>>

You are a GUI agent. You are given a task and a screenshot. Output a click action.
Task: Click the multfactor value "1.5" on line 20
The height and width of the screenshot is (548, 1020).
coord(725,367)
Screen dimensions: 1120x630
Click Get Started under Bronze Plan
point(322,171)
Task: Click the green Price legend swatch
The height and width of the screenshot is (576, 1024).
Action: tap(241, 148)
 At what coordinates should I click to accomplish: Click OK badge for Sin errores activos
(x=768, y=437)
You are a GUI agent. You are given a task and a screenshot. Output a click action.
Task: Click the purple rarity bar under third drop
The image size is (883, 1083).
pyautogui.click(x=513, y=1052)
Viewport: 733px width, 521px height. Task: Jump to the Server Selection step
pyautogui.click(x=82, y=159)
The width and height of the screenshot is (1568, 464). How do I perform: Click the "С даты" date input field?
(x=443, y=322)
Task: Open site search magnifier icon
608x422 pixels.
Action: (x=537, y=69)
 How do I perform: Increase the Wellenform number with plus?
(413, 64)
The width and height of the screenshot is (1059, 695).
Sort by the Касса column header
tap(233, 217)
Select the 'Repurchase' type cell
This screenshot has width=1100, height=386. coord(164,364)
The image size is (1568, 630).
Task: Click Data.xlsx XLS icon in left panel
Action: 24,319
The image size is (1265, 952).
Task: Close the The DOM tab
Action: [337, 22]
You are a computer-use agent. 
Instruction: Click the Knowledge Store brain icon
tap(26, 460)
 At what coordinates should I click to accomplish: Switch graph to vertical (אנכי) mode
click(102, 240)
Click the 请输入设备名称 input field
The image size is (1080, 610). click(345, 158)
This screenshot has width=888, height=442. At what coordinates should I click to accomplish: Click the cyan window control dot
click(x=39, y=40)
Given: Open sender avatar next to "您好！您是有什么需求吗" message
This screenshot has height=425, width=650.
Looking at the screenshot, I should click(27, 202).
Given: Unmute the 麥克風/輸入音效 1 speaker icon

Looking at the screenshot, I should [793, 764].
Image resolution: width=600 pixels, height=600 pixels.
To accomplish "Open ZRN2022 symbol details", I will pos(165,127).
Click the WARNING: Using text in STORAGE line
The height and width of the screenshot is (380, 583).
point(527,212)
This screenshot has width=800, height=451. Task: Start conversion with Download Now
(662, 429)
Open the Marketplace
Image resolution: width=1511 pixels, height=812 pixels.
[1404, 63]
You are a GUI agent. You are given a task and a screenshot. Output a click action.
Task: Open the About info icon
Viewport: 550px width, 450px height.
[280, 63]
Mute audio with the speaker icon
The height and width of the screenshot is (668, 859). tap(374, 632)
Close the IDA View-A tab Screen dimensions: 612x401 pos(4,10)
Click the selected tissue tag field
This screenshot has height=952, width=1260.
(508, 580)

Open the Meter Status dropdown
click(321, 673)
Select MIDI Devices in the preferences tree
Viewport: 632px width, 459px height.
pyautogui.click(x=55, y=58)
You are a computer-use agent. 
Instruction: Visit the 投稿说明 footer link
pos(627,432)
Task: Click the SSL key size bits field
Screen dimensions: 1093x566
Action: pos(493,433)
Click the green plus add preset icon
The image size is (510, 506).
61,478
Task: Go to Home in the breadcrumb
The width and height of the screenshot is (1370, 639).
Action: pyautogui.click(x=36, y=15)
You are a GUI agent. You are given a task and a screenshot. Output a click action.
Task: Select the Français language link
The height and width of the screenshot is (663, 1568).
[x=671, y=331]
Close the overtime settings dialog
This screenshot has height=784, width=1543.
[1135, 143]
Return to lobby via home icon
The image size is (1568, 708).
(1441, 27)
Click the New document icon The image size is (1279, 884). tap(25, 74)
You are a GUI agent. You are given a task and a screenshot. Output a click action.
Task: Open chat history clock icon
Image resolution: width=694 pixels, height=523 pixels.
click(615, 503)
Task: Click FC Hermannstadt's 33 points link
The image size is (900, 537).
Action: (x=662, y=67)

<<

**What the task asks**
Only the lines from the one containing "Given: Unmute the 麥克風/輸入音效 1 speaker icon" through the end of the material should be reproduced, exactly, with both ends included.

**Solution to this problem**
Given: Unmute the 麥克風/輸入音效 1 speaker icon

Looking at the screenshot, I should [793, 764].
Image resolution: width=600 pixels, height=600 pixels.
To accomplish "Open ZRN2022 symbol details", I will pos(165,127).
Click the WARNING: Using text in STORAGE line
The height and width of the screenshot is (380, 583).
point(527,212)
This screenshot has width=800, height=451. Task: Start conversion with Download Now
(662, 429)
Open the Marketplace
Image resolution: width=1511 pixels, height=812 pixels.
[1404, 63]
You are a GUI agent. You are given a task and a screenshot. Output a click action.
Task: Open the About info icon
Viewport: 550px width, 450px height.
[280, 63]
Mute audio with the speaker icon
The height and width of the screenshot is (668, 859). tap(374, 632)
Close the IDA View-A tab Screen dimensions: 612x401 pos(4,10)
Click the selected tissue tag field
This screenshot has height=952, width=1260.
(508, 580)

Open the Meter Status dropdown
click(321, 673)
Select MIDI Devices in the preferences tree
Viewport: 632px width, 459px height.
pyautogui.click(x=55, y=58)
You are a computer-use agent. 
Instruction: Visit the 投稿说明 footer link
pos(627,432)
Task: Click the SSL key size bits field
Screen dimensions: 1093x566
Action: pos(493,433)
Click the green plus add preset icon
The image size is (510, 506).
61,478
Task: Go to Home in the breadcrumb
The width and height of the screenshot is (1370, 639).
Action: pyautogui.click(x=36, y=15)
You are a GUI agent. You are given a task and a screenshot. Output a click action.
Task: Select the Français language link
The height and width of the screenshot is (663, 1568).
[x=671, y=331]
Close the overtime settings dialog
This screenshot has height=784, width=1543.
[1135, 143]
Return to lobby via home icon
The image size is (1568, 708).
(1441, 27)
Click the New document icon The image size is (1279, 884). tap(25, 74)
You are a GUI agent. You are given a task and a screenshot. Output a click action.
Task: Open chat history clock icon
Image resolution: width=694 pixels, height=523 pixels.
click(615, 503)
Task: Click FC Hermannstadt's 33 points link
The image size is (900, 537).
Action: (x=662, y=67)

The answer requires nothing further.